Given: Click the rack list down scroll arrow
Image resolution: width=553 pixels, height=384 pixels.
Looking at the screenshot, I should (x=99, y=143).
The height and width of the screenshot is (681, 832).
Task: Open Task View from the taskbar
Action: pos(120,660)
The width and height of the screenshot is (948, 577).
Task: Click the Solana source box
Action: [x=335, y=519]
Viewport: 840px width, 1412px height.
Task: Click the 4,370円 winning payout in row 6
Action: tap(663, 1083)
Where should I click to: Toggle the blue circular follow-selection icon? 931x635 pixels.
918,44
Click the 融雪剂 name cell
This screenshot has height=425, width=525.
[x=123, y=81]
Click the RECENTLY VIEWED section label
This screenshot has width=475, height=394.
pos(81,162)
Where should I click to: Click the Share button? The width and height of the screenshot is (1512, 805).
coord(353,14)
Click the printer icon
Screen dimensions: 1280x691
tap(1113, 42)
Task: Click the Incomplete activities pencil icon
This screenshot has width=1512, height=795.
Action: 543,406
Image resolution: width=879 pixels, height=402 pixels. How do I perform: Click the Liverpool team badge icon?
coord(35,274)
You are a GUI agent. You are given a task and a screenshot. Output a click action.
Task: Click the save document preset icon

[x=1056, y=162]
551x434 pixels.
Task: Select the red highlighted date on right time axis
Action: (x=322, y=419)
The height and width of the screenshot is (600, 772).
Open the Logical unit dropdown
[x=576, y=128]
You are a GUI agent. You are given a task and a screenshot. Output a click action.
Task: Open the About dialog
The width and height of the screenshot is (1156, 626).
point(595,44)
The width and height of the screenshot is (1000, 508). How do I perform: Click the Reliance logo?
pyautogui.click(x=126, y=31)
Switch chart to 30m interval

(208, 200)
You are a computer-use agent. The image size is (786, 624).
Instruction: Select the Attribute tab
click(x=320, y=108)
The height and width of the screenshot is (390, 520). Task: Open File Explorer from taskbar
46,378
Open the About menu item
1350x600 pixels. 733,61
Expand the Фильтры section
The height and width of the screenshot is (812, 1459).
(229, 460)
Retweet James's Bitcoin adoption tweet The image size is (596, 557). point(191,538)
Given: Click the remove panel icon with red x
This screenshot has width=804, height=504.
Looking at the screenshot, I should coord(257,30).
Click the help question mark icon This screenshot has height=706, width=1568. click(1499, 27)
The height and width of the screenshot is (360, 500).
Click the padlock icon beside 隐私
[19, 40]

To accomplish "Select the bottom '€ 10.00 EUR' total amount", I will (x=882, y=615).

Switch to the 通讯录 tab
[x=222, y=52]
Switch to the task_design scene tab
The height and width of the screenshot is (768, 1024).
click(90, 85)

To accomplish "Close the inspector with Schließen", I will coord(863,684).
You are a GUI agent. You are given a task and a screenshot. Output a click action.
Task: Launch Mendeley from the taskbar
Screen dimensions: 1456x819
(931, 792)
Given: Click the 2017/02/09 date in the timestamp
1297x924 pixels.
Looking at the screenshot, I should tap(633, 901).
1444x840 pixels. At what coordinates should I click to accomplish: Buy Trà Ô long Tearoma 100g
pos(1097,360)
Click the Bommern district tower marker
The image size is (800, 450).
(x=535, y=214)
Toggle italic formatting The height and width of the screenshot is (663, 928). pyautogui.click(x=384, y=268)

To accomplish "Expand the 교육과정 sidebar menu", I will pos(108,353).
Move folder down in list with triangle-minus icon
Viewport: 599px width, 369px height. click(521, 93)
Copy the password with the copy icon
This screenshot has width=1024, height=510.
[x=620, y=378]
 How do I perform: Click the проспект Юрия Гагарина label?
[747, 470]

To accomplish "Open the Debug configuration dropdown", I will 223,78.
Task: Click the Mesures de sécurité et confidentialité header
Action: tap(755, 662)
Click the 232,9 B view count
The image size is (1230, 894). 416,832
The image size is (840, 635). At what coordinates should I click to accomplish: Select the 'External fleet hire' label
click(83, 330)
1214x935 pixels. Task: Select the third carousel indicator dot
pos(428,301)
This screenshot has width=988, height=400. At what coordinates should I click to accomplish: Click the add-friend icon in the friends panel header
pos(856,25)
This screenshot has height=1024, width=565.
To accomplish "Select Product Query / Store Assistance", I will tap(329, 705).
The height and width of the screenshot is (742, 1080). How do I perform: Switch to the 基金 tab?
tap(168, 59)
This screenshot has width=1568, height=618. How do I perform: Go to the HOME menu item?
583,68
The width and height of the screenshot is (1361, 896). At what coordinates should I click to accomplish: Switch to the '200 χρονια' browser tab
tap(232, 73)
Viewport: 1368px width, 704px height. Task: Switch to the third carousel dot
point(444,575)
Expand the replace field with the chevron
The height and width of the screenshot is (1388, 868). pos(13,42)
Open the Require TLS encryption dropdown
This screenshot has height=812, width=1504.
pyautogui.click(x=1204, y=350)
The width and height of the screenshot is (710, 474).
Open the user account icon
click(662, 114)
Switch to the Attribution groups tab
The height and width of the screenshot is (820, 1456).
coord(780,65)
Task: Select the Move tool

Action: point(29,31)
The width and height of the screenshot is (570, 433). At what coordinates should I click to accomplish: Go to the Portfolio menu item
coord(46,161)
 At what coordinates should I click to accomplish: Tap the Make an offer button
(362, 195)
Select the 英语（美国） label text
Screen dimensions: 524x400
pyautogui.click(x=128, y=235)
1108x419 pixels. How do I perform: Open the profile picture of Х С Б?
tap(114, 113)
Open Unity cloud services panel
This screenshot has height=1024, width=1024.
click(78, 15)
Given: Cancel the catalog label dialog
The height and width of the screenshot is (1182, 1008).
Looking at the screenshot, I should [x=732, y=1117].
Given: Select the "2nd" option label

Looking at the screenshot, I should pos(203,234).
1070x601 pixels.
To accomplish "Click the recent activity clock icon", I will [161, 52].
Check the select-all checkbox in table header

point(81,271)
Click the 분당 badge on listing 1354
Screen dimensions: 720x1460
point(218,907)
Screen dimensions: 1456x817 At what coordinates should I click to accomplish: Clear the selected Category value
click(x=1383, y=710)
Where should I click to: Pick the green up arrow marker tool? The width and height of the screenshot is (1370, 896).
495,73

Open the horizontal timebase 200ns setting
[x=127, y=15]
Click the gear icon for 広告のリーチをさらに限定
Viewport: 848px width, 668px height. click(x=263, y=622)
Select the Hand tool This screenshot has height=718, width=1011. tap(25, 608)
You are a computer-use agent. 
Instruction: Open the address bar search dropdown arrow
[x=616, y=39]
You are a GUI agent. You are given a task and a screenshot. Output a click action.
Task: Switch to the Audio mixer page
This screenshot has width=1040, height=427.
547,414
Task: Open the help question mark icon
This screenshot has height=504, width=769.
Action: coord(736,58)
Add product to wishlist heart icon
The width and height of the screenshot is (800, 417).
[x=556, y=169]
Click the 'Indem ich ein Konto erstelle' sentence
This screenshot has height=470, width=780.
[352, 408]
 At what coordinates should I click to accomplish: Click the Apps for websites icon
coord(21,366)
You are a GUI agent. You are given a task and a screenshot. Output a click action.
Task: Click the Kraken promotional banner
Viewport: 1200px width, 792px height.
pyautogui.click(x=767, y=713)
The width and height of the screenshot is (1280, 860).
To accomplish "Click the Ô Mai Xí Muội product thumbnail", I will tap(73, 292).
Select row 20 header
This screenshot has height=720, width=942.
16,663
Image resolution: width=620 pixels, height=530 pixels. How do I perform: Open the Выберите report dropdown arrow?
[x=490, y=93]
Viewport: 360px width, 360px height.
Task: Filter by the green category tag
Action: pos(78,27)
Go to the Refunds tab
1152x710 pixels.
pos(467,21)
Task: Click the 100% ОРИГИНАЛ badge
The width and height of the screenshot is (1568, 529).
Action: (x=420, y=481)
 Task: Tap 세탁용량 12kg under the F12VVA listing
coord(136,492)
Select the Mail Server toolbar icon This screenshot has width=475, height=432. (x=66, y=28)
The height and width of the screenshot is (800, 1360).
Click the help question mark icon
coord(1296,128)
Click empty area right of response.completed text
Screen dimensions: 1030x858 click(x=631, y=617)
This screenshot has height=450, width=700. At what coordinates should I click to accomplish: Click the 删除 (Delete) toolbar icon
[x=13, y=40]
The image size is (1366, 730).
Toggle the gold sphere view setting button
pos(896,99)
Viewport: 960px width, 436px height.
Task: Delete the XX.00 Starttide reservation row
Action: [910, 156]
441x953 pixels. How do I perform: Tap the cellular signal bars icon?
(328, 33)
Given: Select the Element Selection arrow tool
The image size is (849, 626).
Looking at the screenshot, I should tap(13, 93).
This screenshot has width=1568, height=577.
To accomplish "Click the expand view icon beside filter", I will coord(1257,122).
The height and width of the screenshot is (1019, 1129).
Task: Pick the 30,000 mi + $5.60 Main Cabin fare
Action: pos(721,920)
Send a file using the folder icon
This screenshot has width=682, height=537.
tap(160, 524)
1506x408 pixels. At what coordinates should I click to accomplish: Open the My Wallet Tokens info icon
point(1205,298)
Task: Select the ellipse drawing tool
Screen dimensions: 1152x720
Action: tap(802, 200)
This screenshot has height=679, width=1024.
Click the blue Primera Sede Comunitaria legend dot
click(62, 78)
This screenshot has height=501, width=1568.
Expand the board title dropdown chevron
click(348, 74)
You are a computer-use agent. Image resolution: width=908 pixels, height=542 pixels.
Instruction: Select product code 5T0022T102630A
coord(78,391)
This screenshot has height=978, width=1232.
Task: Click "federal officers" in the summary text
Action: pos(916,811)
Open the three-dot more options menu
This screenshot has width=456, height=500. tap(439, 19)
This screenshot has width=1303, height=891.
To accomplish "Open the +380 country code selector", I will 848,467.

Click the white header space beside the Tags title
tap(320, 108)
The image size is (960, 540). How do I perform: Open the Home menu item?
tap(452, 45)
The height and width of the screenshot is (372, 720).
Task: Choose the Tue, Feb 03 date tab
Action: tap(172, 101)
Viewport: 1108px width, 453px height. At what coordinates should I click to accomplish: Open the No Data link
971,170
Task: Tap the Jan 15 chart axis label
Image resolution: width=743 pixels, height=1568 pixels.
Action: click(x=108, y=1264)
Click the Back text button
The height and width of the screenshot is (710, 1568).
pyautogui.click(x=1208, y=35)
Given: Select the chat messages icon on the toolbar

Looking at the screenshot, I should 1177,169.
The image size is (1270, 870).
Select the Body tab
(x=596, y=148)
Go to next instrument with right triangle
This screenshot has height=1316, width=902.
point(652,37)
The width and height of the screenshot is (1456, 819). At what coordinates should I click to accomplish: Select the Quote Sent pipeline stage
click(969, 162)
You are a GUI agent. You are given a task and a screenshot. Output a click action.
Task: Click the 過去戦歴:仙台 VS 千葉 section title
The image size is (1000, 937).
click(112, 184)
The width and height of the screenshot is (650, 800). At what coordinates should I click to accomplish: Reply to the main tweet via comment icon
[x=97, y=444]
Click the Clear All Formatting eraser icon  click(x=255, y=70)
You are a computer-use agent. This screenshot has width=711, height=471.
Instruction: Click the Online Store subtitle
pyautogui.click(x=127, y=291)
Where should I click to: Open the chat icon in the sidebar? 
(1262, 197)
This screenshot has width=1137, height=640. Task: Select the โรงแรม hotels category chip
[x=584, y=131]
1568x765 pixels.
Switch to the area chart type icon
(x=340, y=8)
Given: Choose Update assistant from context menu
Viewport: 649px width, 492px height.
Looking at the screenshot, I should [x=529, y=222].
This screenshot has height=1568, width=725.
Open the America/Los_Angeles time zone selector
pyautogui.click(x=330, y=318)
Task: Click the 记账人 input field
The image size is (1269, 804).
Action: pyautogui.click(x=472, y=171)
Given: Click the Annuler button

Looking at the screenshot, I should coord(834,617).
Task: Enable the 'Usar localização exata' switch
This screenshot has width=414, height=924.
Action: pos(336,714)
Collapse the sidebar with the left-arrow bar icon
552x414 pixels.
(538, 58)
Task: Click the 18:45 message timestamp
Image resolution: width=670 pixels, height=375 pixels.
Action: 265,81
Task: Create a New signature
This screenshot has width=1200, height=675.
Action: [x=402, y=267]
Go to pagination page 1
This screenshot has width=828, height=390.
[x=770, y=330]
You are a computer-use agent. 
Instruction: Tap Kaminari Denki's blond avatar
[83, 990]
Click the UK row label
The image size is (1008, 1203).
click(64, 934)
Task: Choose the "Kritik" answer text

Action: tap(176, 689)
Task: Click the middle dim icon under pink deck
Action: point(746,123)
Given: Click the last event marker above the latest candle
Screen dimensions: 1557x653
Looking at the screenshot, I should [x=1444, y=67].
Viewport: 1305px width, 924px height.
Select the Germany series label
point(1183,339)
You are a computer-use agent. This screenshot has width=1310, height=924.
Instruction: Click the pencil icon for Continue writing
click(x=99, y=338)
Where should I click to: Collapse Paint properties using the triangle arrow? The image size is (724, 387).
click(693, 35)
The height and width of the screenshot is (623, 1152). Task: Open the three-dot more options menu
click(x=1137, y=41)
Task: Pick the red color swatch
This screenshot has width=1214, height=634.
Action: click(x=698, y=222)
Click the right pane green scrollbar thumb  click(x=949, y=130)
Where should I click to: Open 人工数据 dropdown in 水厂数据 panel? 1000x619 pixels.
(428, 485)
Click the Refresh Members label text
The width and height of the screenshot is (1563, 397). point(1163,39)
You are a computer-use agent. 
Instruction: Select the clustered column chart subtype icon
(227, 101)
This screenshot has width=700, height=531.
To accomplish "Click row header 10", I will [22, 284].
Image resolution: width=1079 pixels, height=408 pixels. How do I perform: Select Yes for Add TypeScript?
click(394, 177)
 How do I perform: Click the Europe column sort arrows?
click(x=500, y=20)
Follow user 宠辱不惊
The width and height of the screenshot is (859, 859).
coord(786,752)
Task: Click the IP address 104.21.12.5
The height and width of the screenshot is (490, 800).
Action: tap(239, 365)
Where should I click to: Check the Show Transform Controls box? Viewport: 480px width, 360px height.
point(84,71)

※

* _What to work on_:
The lines above from the one containing "This screenshot has width=1137, height=640." through the one containing "Collapse the sidebar" are to be set down exactly, and no others.

* _Solution to the problem_:
This screenshot has width=1137, height=640. Task: Select the โรงแรม hotels category chip
[x=584, y=131]
1568x765 pixels.
Switch to the area chart type icon
(x=340, y=8)
Given: Choose Update assistant from context menu
Viewport: 649px width, 492px height.
Looking at the screenshot, I should [x=529, y=222].
This screenshot has height=1568, width=725.
Open the America/Los_Angeles time zone selector
pyautogui.click(x=330, y=318)
Task: Click the 记账人 input field
The image size is (1269, 804).
Action: pyautogui.click(x=472, y=171)
Given: Click the Annuler button

Looking at the screenshot, I should coord(834,617).
Task: Enable the 'Usar localização exata' switch
This screenshot has width=414, height=924.
Action: pos(336,714)
Collapse the sidebar with the left-arrow bar icon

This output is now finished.